Why don’t more brands make themselves more useful?


  1. That sound? My head hitting my desk every time a client thinks ‘numbers’ on social media channels are what matters.
    Thank you for not adding to my pain with another ‘list’ of why they don’t matter (I’m running out of Advil) and for sharing what actually does (and will continue to) make a real impact. (erm. that pun? totally not intended)

  2. It has been interesting watching the responses dwindle from and to various users as time goes on. Very simple pattern. Newbie—>lots of 2-way activity—>dwindling responses to and from—–fade away. I remember when the Home Shopping Network was taking over the world too….It’s a new toy…not a revolution….and it’s already diluted and full of soured users as they realize EVERYONE is just trying to sell them. The subtle art of social media has already been abused into the dirt.

  3. I think this ethic extends beyond just marketing, Mitch.
    I had a discussion yesterday in which I argued — as I have for years — that superior customer service is the only truly sustainable competitive differentiation most companies can build for themselves. The counter argument was that superior customer service is expensive, and doesn’t lend itself to traditional ROI measurements.
    However, good customer service is the very embodiment of the utilitarianism approach of giving your customers what they want and value.
    BTW: My next click is to that Charmin app!

  4. “The point is this: if you give something to people that they actually want to use…. no, need to use, they will love you and be loyal to you forever.”
    Absolutely love that quote Mitch. If I had to sum up what content marketing is all about – that’s it.

  5. Love this post, Mitch!
    You’ve really brought to light that it’s no longer just about the product that you buy, it’s about the ‘other stuff’ a company does for you, too. A company’s utility needs to extend beyond the point of purchase and in to the ‘everyday’ of customers lives.
    Those who succeed at this will thrive, those that fail will fade away.

  6. Great post Mitch. I’ve been trying to push this way of thinking out here too. Sadly, I come up against people who believe that brands aren’t there to actually help the people who use their products. Most businesses don’t think of actual altruism but focus instead on their bottom line. “Adding value” means wallpapers, ringtones or something cheap that doesn’t actually solve a real problem. It’s a short-sighted mentality that is going to take a lot work to change. Your post is a definite step in the right direction.

  7. Nicely said and spot on. Usefulness and utility to me has always been of absolutely primary importance. How on earth can marketers hope to deliver value without being useful? Even pure entertainment (which is not my cup of tea, being in B2B) has a use, which is to entertain us. When it fails to do so, it is “useless.”
    So much of what is done in marketing–whether traditional tactics or new ones, fails to meet the utility test. And it should be applied to information, as well, which means your content marketing had better be useful and not just attention-grabbing baubles to nowhere.
    Quibble: shouldn’t it be “utilitarian” marketing? No need for the “ism.”

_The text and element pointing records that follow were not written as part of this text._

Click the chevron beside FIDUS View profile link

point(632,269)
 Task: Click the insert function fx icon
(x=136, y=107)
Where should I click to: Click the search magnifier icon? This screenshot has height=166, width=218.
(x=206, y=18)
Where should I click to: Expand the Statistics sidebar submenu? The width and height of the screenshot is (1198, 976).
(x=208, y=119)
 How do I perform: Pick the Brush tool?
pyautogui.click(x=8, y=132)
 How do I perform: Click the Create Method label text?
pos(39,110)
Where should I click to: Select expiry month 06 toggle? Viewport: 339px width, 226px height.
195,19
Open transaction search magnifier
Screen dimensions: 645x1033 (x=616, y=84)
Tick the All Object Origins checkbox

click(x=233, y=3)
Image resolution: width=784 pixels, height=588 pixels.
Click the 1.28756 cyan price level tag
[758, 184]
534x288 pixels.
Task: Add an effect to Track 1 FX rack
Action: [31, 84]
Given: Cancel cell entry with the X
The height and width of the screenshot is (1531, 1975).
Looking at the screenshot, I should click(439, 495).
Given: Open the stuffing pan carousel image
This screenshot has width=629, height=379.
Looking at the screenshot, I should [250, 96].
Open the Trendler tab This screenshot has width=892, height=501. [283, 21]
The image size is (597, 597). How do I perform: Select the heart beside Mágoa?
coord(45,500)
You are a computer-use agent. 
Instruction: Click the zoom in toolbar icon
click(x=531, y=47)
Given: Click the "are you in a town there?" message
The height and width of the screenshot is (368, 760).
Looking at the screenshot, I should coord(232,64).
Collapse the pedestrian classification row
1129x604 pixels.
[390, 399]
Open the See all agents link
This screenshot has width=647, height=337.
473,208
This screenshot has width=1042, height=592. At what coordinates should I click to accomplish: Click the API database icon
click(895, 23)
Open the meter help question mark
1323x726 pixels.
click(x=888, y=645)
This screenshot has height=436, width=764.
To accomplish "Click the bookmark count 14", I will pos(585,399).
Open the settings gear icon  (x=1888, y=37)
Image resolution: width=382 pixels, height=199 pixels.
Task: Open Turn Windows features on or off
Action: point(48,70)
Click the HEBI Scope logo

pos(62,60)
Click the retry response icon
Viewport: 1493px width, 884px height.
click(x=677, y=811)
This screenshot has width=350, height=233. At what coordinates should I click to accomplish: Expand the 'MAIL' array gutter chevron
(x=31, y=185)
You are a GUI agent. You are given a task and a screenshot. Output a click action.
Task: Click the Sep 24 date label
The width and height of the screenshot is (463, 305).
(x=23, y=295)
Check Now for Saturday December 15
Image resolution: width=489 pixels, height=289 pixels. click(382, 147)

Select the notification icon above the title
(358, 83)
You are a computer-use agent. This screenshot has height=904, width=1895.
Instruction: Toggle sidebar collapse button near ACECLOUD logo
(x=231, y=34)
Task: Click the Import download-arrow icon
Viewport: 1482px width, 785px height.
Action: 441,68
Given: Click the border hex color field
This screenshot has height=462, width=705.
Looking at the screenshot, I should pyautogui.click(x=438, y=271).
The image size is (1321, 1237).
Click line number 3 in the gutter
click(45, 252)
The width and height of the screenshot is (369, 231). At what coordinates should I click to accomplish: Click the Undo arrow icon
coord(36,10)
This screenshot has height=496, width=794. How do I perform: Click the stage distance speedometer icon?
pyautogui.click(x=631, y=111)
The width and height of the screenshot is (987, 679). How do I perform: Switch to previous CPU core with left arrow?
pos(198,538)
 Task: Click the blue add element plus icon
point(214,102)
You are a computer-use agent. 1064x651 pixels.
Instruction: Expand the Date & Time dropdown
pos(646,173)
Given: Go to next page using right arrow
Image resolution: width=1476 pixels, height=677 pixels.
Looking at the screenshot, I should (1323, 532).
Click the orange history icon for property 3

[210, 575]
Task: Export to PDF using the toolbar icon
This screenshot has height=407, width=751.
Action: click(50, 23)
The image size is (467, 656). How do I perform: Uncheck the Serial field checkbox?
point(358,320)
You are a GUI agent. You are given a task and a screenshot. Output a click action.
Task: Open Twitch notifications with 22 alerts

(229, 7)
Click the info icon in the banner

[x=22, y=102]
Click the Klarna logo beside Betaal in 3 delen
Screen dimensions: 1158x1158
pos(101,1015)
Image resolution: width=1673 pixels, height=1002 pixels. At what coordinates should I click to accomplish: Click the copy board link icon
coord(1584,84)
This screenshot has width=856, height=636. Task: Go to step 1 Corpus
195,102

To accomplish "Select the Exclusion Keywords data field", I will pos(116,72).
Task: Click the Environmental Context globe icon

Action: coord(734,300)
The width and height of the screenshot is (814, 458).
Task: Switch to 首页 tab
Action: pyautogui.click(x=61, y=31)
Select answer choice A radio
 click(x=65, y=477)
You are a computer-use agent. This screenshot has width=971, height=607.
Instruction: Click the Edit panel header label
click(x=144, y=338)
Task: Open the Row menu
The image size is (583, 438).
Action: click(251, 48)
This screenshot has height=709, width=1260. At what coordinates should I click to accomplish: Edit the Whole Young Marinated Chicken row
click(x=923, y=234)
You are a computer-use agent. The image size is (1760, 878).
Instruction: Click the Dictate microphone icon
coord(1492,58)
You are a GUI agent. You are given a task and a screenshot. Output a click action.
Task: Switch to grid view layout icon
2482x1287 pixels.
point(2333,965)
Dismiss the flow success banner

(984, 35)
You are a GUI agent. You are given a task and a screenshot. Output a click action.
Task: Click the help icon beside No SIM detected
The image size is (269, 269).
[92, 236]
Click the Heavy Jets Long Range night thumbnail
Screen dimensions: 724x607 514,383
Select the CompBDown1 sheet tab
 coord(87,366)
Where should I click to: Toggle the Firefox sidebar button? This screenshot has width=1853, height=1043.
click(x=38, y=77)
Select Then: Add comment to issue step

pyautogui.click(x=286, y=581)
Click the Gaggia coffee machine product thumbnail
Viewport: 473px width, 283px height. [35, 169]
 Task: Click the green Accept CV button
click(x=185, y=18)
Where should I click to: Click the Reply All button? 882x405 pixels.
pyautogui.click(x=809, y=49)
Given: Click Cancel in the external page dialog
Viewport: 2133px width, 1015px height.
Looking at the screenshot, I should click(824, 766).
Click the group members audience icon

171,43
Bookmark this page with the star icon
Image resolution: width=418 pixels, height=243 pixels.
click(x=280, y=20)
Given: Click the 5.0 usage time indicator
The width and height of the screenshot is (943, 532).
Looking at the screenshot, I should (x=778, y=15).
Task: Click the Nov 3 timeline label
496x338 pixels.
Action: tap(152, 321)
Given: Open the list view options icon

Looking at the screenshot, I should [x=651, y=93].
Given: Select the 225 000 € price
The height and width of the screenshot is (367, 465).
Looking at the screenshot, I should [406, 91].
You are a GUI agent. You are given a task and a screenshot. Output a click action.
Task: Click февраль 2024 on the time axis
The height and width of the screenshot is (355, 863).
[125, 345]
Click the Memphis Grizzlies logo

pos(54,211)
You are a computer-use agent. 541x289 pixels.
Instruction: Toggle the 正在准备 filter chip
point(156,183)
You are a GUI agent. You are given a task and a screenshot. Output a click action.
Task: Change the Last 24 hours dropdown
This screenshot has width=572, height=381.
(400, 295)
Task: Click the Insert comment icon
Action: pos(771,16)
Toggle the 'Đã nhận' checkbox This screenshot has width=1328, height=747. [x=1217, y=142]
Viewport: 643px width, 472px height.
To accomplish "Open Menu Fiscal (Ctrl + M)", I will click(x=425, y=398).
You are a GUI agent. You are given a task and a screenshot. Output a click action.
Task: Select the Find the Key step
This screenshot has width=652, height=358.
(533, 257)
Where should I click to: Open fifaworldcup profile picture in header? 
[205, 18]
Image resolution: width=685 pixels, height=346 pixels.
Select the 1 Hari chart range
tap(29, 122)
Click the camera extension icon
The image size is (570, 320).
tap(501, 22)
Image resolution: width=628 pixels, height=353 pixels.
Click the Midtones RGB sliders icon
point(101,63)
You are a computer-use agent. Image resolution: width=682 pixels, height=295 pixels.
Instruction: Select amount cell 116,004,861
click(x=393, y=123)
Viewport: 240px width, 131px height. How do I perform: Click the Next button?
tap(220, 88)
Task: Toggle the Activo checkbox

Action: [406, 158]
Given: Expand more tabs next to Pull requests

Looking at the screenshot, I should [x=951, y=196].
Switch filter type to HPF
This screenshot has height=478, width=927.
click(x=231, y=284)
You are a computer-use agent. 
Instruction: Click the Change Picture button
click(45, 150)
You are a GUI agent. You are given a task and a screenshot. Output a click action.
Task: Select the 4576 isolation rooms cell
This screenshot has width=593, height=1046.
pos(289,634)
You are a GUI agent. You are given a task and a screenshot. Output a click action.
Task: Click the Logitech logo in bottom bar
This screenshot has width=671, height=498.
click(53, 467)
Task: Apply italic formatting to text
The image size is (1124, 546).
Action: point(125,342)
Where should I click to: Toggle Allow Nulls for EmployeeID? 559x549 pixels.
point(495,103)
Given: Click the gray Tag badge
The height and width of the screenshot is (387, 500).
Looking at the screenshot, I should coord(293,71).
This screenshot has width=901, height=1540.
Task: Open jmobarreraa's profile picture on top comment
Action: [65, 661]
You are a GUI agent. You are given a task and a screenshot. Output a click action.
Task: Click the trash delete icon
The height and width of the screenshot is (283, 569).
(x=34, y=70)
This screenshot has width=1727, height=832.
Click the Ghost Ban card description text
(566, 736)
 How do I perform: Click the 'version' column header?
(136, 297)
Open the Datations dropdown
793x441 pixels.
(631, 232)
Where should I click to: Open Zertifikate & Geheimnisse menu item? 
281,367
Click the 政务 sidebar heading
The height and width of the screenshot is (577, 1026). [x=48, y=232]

  8. I think that Utilitarian marketing is a genius idea. In Ethics in Communication, utilitarianism is defined as an ethical standard that, “actions are right in proportion as they tend to promote happiness, wrong as they tend to produce the reverse of happiness.” I feel that businesses could take a lot from this. The main goal for businesses is to have satisfied customers, when they are marketing through an ethical standard that promotes happiness, there is a pretty definite assurance that they will have happy customers. Of course, this would all be relative to the business at hand, but if a business can make utilitarian marketing work for their product or service they should take full advantage of the ethical ground they is available to them through that.
    Johannesen, R. L., Valde, K. S., & Whedbee, K. E. (2009). Ethics in human communication. (6th ed.). Waveland Pr Inc.